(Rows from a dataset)
..............................
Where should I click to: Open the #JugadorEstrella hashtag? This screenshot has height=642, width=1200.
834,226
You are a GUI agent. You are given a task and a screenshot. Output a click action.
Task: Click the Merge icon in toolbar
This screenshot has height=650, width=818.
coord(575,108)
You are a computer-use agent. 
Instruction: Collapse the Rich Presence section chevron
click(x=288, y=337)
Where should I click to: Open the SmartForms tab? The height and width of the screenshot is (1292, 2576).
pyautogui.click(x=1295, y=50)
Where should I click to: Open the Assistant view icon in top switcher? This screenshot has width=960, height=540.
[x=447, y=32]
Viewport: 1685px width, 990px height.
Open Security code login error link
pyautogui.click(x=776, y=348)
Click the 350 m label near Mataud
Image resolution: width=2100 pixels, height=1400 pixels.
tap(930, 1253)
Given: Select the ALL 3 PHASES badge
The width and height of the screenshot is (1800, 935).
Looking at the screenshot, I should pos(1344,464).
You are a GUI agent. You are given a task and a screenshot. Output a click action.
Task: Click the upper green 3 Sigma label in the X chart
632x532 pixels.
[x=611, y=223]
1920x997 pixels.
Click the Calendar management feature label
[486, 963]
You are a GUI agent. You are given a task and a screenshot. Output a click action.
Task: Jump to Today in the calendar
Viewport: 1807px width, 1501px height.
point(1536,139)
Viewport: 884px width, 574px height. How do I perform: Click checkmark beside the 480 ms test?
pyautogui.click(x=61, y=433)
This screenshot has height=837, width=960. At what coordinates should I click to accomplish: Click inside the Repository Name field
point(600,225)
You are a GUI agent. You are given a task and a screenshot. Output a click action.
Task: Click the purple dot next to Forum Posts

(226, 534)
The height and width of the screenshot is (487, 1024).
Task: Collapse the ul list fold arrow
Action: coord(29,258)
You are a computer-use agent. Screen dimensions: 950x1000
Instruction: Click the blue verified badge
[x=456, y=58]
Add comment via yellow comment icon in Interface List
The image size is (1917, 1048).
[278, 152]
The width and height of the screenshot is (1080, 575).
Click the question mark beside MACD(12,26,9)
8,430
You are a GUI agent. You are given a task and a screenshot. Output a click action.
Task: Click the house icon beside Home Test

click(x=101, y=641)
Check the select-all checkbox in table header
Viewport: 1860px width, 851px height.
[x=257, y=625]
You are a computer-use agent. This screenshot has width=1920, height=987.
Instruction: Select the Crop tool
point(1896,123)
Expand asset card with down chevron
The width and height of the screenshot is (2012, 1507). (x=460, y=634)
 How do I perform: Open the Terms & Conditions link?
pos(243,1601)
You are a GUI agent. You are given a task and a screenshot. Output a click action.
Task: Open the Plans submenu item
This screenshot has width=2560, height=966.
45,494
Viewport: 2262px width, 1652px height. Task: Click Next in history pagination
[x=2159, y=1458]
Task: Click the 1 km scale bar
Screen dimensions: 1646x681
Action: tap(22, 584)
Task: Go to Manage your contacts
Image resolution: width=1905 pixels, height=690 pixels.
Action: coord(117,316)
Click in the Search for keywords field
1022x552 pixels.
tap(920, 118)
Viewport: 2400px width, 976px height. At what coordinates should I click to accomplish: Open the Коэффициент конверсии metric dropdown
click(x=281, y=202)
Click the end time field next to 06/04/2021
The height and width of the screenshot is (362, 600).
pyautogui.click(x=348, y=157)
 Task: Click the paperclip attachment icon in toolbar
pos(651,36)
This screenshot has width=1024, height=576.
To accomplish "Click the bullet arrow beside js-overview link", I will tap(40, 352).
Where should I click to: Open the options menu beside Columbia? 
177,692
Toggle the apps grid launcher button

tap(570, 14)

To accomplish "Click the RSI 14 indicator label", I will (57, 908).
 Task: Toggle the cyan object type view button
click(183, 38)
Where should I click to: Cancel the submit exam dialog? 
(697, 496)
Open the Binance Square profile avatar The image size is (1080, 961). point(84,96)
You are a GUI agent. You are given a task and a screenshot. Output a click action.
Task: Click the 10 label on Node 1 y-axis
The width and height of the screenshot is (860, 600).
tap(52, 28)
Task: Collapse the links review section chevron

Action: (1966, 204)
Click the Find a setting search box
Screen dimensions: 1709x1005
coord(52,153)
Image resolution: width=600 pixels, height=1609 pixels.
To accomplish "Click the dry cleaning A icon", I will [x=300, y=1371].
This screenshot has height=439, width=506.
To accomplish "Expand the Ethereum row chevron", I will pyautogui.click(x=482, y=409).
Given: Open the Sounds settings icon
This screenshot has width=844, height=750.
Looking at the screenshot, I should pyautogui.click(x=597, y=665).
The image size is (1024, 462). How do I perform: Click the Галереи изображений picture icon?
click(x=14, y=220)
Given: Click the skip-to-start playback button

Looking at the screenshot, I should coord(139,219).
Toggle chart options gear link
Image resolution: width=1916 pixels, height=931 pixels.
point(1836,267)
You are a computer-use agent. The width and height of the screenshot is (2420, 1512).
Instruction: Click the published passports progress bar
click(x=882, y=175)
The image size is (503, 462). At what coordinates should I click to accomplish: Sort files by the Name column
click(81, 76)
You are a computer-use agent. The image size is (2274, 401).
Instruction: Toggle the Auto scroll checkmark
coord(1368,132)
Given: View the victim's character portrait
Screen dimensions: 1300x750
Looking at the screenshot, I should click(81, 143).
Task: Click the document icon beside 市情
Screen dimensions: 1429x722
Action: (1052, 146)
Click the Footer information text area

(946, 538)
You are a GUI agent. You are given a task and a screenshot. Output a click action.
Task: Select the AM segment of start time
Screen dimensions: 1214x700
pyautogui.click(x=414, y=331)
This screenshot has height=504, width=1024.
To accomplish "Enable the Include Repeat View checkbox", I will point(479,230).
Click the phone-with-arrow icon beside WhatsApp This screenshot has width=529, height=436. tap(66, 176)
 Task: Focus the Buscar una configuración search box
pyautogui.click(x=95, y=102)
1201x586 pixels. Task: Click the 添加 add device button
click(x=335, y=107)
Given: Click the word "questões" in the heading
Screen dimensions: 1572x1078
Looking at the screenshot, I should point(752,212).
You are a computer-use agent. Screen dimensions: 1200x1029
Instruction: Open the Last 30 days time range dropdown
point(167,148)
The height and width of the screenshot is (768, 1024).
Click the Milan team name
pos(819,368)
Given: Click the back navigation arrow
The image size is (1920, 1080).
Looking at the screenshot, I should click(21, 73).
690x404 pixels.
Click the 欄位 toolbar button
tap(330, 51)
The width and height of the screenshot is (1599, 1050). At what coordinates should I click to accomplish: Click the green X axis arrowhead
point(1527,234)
..............................
- Written problem -
Format the lines of the material starting at the line containing "The height and width of the screenshot is (768, 1024)." and ending at the end of the material as a JSON list of strings, one string per line, omitting blank lines.

- Result of this exercise -
[
  "The height and width of the screenshot is (768, 1024).",
  "Click the Milan team name",
  "pos(819,368)",
  "Given: Click the back navigation arrow",
  "The image size is (1920, 1080).",
  "Looking at the screenshot, I should click(21, 73).",
  "690x404 pixels.",
  "Click the 欄位 toolbar button",
  "tap(330, 51)",
  "The width and height of the screenshot is (1599, 1050). At what coordinates should I click to accomplish: Click the green X axis arrowhead",
  "point(1527,234)"
]